## Brano proposto
________________________________________
Cito il bel libro di Andrés Barba, giovane scrittore spagnolo, “Agosto, Ottobre” (2010). Il protagonista Tomás, alle prese con i problemi di una difficile adolescenza è in vacanza e, in rotta con gli amici di un tempo, entra in un nuovo gruppo.

In questo stimola l’abuso nei confronti di una giovane ragazza minorata da parte degli altri, pur non partecipandovi. A fine estate, tornato a Madrid, lo prende il rimorso per l’accaduto. Ritornerà a breve nel luogo di vacanze e compirà una sorta di mini recupero sociale della vittima, lasciando in tal modo una lei contenta dell’intervento fatto e ritrovandosi sollevato nello spirito.

Un caso limite in cui però viene ben descritto il percorso mentale dell’iniziazione al sesso di un 14nne.

Carlo Silvano, di origine campana, è un sociologo uscito dalla Federico II. Vive e lavora da molti anni nella provincia di Treviso come consulente editoriale. Membro eminente di molte associazioni culturali, ha alle spalle una ricca messe di pubblicazioni su campi di estremo interesse: usura, religioni, mobbing, ambienti carcerari, adolescenza, amicizia, storie di detenuti.

È stato ed è in prima fila nella perenne lotta contro ogni forma di abuso civile e/o penale, specie nei riguardi di giovani sventurati, a volte soltanto vittime a fronte di eventi fuori misura rispetto alle capacità possedute. Il nucleo di questo saggio è anteriore al 2010.
________________________________________
Voci memorizzate:

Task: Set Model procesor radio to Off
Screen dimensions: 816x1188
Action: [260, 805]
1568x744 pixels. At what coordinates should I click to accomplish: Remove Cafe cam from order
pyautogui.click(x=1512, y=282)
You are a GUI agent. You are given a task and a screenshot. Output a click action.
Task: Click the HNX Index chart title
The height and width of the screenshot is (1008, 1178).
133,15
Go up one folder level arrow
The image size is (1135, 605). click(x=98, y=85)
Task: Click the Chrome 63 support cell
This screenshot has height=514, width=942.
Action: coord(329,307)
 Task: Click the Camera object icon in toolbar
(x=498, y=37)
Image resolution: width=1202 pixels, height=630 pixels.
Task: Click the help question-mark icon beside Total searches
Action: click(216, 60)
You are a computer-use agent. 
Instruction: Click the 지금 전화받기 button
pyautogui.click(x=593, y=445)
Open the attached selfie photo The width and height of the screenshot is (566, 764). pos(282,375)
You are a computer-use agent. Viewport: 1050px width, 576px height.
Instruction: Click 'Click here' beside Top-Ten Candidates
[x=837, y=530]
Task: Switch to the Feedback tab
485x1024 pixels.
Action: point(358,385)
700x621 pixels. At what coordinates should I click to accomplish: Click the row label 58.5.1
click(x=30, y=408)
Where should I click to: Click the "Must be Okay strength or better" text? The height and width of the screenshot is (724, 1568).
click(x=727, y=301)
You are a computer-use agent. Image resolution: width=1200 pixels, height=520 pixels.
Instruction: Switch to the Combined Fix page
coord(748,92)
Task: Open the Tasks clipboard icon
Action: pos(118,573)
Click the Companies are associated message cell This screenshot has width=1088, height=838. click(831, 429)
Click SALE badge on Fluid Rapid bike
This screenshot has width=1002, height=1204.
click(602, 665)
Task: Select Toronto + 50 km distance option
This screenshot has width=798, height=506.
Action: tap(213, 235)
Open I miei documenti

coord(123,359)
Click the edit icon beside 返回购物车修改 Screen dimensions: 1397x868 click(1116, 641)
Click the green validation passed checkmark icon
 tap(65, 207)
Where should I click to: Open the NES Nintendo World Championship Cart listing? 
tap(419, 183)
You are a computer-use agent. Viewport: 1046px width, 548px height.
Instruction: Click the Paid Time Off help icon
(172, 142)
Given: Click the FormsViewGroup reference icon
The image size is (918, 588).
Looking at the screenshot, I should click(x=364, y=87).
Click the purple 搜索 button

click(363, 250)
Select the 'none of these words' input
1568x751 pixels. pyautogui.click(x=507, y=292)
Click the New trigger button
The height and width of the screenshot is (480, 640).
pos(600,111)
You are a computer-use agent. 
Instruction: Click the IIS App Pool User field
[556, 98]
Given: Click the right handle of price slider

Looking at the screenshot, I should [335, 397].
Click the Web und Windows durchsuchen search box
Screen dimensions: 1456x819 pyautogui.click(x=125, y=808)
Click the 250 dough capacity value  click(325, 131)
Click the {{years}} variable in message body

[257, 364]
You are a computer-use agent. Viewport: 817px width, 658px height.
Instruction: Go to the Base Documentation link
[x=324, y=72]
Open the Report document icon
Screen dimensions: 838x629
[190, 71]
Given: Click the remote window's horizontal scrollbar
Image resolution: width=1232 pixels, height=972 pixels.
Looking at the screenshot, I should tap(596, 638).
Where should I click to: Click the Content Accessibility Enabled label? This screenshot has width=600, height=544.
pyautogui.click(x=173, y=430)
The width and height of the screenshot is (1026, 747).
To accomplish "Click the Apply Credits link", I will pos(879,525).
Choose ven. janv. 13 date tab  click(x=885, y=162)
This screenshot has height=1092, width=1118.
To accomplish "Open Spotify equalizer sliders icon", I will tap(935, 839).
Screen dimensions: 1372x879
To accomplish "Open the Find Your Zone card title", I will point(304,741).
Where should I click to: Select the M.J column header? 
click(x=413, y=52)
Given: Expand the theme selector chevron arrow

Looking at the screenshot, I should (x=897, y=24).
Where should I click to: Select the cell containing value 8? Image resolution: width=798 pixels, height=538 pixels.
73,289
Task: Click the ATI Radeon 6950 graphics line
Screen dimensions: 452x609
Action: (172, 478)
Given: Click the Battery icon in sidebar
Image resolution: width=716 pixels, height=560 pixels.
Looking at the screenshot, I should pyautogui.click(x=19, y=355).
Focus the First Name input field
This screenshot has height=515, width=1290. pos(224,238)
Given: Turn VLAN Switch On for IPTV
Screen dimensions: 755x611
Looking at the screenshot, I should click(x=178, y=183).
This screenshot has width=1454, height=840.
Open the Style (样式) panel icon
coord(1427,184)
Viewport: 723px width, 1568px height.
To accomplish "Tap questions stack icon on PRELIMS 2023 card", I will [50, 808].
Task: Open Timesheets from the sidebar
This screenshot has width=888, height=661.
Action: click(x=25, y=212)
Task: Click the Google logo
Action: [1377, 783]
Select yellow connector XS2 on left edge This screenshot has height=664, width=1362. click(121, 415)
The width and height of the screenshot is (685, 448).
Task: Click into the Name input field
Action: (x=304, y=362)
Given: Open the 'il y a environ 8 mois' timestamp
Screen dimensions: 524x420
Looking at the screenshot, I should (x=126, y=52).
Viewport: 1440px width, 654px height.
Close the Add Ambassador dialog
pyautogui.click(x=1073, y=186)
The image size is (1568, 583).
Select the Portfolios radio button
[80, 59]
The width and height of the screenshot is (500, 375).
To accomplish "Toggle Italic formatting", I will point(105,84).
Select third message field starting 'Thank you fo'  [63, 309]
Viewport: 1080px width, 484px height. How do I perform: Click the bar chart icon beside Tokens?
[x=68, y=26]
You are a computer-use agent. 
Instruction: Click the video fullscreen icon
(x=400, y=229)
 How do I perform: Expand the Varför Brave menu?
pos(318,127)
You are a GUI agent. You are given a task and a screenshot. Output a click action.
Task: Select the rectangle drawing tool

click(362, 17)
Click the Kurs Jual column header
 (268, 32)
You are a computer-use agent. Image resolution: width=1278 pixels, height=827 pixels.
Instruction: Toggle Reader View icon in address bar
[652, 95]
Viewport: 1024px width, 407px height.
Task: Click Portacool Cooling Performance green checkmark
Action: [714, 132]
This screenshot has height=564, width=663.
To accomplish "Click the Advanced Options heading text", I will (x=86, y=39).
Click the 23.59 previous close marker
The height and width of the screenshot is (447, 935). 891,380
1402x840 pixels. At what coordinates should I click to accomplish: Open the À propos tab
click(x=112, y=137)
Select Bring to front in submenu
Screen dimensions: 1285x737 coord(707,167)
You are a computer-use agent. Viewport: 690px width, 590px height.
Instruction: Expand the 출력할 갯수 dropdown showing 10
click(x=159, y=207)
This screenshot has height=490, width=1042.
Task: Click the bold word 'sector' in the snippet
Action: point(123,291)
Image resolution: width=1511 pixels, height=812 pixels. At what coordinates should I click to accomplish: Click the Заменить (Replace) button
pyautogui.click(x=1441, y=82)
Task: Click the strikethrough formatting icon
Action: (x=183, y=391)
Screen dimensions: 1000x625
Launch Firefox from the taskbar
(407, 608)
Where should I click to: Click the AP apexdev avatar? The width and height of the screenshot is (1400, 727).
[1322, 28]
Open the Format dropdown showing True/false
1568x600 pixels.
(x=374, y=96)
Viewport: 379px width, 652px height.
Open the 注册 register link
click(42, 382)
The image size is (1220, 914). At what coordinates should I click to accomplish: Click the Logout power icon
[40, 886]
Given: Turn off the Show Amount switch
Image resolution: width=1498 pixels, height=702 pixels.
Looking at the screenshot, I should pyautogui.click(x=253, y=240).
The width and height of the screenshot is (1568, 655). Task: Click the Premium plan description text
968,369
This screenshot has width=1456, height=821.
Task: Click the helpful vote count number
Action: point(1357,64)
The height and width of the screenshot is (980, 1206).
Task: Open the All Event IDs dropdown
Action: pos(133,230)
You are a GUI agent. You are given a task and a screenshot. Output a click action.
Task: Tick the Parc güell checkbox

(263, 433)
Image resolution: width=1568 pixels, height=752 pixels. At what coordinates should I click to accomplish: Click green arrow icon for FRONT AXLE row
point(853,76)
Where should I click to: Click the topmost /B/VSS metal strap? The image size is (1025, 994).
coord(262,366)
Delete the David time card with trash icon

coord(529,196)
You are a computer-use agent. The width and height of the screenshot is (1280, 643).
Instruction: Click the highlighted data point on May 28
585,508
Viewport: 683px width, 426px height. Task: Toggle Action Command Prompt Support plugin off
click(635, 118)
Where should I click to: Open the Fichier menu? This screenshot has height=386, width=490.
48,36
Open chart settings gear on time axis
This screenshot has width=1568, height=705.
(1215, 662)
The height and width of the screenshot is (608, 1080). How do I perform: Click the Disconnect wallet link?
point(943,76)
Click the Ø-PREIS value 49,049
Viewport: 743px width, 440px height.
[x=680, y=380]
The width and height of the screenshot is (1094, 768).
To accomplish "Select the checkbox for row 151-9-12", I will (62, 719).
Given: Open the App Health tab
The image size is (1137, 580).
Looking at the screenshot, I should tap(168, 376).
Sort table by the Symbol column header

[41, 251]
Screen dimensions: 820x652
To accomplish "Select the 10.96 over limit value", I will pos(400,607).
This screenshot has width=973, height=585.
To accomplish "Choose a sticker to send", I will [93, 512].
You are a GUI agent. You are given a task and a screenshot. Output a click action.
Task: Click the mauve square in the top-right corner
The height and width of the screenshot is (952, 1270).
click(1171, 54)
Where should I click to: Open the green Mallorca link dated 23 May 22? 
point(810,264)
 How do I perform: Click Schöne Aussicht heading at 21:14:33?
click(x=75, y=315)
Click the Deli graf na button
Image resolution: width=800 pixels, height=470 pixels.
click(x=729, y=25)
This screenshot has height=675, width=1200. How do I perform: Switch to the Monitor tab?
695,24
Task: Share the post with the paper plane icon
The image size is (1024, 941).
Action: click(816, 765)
________________________________________
## Domande di studio
[a] Secondo il brano, in quale provincia vive e lavora Carlo Silvano?
[b] Trascrivi la parte del brano che comincia con "In questo stimola" e termina con "storie di detenuti.", sostituendo "sociologo" con "antropologo".

## Risposte per esercizio
[a] Nella provincia di Treviso.

[b]
In questo stimola l’abuso nei confronti di una giovane ragazza minorata da parte degli altri, pur non partecipandovi. A fine estate, tornato a Madrid, lo prende il rimorso per l’accaduto. Ritornerà a breve nel luogo di vacanze e compirà una sorta di mini recupero sociale della vittima, lasciando in tal modo una lei contenta dell’intervento fatto e ritrovandosi sollevato nello spirito.

Un caso limite in cui però viene ben descritto il percorso mentale dell’iniziazione al sesso di un 14nne.

Carlo Silvano, di origine campana, è un antropologo uscito dalla Federico II. Vive e lavora da molti anni nella provincia di Treviso come consulente editoriale. Membro eminente di molte associazioni culturali, ha alle spalle una ricca messe di pubblicazioni su campi di estremo interesse: usura, religioni, mobbing, ambienti carcerari, adolescenza, amicizia, storie di detenuti.